Unfortunately for this council election canvasser he had the misfortune to run into someone, me, who knew a lot more about his party’s activities in local government than he seemed to know himself. To his statement about Lib Dems being good in local government I brought up the case of the Bath and North East Somerset Lib Dem run council that is implementing business and freedom killing Low Traffic Networks and said that I feared the Lib Dems would also bring that where I lived.

In addition to that I brought up the disgraceful recent episode where, at the height of a fuel and energy crisis, Lib Dem peers in the House of Lords had passed motions banning any new coal mines in the UK.

He then asked me who I would vote for if not the Lib Dems and I said that if there was not a Reform Party or SDP candidate or half decent independent on the ballot then I would spoil my ballot paper.

I was very polite to this man but I left him in no doubt that I would not vote for the Lib Dems and was able to give valid reasons why I could not. Sometimes it’s possible to put aside political badges and see and vote for the person up for election, however there are other times when political badges and political party loyalties matter and this was one occasion when I believed that it did. I can’t vote Lib Dem, I’ve read enough about them and know enough about them to know that to give my vote to this bunch of Janus-faced chancers is to vote against my own interests.

There’s no Labour candidate in my ward so I will not be getting the Labour canvasser next which robs me of the opportunity to be considerably less polite to him or her. I would behave in this manner as I’ve had the misfortune to live in a number of different Labour run shitholes in the past and having seen how this party operates when it has control, I’d rather eat my own earwax than vote Labour.

2 Comments on "An interesting, but funny, encounter."

  1. Well yes, interesting!
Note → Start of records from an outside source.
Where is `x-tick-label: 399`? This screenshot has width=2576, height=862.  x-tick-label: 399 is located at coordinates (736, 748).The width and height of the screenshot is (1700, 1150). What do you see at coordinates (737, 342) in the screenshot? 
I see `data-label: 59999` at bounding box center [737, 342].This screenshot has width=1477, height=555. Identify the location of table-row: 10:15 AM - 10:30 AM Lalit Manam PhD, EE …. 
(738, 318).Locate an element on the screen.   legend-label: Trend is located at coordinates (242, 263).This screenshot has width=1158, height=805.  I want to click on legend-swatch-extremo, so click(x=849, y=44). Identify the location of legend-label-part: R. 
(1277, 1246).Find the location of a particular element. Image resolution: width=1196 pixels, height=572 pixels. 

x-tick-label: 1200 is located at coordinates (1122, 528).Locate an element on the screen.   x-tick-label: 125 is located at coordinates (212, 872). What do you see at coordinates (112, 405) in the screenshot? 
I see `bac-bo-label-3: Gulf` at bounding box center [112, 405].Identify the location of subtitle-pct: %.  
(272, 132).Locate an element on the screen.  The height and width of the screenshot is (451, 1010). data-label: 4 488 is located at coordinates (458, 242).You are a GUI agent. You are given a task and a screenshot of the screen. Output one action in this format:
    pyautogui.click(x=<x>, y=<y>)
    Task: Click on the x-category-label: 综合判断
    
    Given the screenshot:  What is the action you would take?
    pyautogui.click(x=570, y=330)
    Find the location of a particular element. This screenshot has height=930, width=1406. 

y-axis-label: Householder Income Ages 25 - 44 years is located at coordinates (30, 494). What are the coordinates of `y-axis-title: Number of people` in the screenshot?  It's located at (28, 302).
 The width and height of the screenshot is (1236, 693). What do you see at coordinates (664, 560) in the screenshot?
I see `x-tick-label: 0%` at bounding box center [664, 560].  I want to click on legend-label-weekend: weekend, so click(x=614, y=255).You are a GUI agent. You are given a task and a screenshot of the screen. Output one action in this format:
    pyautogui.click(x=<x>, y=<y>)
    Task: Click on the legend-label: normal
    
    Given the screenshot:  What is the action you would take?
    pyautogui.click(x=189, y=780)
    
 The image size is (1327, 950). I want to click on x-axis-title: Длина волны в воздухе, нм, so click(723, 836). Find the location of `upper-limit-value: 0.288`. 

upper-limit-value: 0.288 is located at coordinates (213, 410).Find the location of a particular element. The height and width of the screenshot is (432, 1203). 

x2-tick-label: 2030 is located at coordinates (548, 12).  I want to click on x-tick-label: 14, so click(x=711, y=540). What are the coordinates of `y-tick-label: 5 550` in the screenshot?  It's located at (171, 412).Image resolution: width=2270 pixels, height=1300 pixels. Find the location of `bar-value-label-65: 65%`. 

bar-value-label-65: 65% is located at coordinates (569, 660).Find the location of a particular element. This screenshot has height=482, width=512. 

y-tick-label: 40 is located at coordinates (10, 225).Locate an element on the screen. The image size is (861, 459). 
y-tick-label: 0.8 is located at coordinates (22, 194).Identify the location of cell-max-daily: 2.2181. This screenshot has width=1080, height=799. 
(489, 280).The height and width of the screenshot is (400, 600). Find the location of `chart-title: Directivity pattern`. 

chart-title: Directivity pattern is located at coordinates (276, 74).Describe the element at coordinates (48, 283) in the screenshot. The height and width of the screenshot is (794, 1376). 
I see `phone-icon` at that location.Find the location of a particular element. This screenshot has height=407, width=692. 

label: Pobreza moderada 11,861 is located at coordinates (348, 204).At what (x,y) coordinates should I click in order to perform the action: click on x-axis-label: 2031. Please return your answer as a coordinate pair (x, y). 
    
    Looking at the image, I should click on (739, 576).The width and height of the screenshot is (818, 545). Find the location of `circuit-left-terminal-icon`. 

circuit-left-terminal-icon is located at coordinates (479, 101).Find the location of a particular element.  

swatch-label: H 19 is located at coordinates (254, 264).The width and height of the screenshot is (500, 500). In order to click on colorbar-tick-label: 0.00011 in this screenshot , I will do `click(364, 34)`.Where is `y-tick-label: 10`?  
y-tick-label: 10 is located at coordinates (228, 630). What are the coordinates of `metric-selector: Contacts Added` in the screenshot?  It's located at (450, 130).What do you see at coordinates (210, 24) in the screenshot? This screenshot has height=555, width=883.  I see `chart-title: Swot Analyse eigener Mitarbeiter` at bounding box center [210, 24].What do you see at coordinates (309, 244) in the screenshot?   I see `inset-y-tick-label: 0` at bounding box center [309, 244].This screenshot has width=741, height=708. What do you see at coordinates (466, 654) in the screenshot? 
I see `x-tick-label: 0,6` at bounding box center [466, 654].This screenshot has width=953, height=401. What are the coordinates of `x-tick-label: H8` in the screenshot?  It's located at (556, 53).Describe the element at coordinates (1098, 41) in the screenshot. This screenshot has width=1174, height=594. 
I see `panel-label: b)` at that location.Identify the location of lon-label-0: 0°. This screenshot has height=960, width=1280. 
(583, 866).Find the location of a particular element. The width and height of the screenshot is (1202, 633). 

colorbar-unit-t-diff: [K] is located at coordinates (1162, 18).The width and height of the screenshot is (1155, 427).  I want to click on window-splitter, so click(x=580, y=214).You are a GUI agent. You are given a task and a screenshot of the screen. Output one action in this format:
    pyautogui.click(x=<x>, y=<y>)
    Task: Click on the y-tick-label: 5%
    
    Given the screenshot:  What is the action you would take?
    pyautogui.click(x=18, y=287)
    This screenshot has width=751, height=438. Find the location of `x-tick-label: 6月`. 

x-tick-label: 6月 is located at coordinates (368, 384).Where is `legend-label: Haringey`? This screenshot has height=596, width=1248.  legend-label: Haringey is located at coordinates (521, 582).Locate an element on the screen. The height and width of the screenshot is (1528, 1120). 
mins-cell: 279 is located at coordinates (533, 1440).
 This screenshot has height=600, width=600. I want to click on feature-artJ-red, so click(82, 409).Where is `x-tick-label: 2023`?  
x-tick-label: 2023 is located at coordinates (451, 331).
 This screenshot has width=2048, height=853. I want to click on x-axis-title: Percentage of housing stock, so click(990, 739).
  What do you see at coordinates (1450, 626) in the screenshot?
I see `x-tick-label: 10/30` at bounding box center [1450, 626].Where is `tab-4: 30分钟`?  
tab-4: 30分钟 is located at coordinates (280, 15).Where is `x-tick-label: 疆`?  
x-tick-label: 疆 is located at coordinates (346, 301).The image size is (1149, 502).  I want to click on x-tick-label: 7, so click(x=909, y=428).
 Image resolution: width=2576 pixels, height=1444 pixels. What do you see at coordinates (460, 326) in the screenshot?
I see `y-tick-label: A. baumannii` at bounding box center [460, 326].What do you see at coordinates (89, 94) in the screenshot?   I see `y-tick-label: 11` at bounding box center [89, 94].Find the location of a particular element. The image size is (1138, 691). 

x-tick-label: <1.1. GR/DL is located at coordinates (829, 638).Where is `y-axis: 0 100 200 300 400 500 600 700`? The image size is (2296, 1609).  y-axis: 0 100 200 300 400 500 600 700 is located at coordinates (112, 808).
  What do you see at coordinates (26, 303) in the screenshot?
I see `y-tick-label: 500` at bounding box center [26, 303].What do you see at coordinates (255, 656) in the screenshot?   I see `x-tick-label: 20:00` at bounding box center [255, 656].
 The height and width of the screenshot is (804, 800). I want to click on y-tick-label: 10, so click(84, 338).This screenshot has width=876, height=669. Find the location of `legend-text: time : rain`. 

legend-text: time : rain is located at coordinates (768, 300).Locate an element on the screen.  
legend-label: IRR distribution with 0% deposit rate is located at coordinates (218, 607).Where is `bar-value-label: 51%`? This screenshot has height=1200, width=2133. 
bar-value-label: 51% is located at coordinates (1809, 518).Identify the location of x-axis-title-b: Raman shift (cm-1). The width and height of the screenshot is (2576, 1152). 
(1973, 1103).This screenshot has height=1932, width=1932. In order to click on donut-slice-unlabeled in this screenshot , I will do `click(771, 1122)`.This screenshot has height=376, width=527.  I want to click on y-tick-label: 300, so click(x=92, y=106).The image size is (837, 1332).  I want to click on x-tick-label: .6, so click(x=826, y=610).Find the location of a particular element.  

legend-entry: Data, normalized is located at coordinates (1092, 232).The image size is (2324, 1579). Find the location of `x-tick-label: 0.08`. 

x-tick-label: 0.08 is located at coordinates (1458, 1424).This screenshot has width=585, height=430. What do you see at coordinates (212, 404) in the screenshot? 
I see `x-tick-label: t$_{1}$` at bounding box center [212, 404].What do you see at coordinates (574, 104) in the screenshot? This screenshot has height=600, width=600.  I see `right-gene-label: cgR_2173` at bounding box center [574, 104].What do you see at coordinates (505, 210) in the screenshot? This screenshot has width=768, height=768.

I can’t quite see the point of the Lib Dems either, Janus-faced as you put it, but we exist in a parlimentary democracy and need all shades of organised opposition to challenge the status quo of easily elected representatives. The Libs Dems as a third force lost much of their support in 2015 when Nick Clegg went into coalition with David Cameron to support his minority government.

    They now seem to be recovering a bit, it will be intersesting to see what happens in the May local elections.